The rules change when the person who caused the harm is an independent contractor rather than an employee. Hiring parties are generally not liable for an independent contractor’s torts. But important exceptions exist. If the work involves inherently dangerous activities, if the hiring party gave negligent instructions, or if the hiring party was negligent in selecting the contractor, liability can still attach.19Legal Information Institute. Independent Contractor
Every tort claim comes with a deadline. The statute of limitations sets a window of time within which you must file your lawsuit or lose the right to sue permanently. For personal injury claims, that window ranges from roughly one year to six years depending on the jurisdiction and the type of tort. Miss the deadline by even a day and the court will almost certainly dismiss your case, no matter how strong your evidence is.
The clock usually starts running on the date of the injury. But several exceptions can pause or delay the countdown. The discovery rule is the most common: when you could not reasonably have known about the injury at the time it occurred, the clock starts when you discovered or should have discovered the harm. This comes up frequently in medical malpractice cases where a surgical error may not produce symptoms for months or years. Fraudulent concealment by the defendant can also pause the clock, as can the plaintiff’s status as a minor or a person lacking mental capacity.
A statute of repose is a different and less forgiving deadline. While a statute of limitations runs from the date of injury or discovery, a statute of repose runs from the date of the defendant’s last relevant act, regardless of whether anyone has been injured yet. These are common in product liability and construction defect cases. A statute of repose can bar your claim before you even know you have been hurt, and unlike a statute of limitations, it typically cannot be paused for equitable reasons.
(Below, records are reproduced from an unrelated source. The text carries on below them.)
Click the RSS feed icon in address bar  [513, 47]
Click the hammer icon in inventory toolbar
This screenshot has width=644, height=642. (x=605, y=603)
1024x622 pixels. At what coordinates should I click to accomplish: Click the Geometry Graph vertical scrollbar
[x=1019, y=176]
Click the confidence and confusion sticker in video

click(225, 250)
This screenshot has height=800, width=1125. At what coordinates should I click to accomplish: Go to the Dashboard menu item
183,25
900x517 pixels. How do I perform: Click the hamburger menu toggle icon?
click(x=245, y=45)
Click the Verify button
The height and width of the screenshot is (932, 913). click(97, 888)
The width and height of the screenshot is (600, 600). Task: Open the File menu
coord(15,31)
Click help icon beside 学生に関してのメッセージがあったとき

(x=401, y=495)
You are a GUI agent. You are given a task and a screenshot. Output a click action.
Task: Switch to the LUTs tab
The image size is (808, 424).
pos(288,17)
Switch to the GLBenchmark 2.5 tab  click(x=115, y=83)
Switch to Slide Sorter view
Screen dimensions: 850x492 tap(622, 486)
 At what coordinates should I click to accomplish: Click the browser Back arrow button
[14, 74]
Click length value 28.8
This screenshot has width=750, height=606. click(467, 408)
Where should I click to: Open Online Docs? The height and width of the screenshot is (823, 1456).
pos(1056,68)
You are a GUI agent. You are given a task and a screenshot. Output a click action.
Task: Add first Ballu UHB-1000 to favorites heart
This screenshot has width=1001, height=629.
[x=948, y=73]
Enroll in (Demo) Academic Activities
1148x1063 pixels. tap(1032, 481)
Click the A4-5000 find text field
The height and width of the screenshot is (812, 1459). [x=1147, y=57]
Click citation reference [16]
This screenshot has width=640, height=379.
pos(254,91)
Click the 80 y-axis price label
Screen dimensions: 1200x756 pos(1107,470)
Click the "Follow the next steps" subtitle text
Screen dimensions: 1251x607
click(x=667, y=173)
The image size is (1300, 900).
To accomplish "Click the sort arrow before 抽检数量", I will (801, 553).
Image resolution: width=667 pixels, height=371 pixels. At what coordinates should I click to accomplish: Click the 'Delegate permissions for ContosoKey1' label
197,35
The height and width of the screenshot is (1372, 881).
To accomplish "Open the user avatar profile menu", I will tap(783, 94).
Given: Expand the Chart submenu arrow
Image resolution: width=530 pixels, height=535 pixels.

The plaintiff carries the burden of proof in every tort case. Unlike criminal trials, which require the prosecution to prove guilt beyond a reasonable doubt, tort cases use a lower standard called preponderance of the evidence. This means you need to show that your version of events is more likely true than not.20Legal Information Institute. Burden of Proof
Think of it as a scale that tips at just past the midpoint. The jury weighs testimony, documents, and expert opinions to determine which side’s account is more convincing. If the evidence is evenly balanced, the defendant wins because the plaintiff failed to tip the scale. This standard reflects the purpose of civil litigation: fairly distributing losses between two private parties. Nobody is going to prison, so the system does not demand the near-certainty required in criminal cases. What it does demand is enough evidence to make the defendant’s responsibility more probable than not.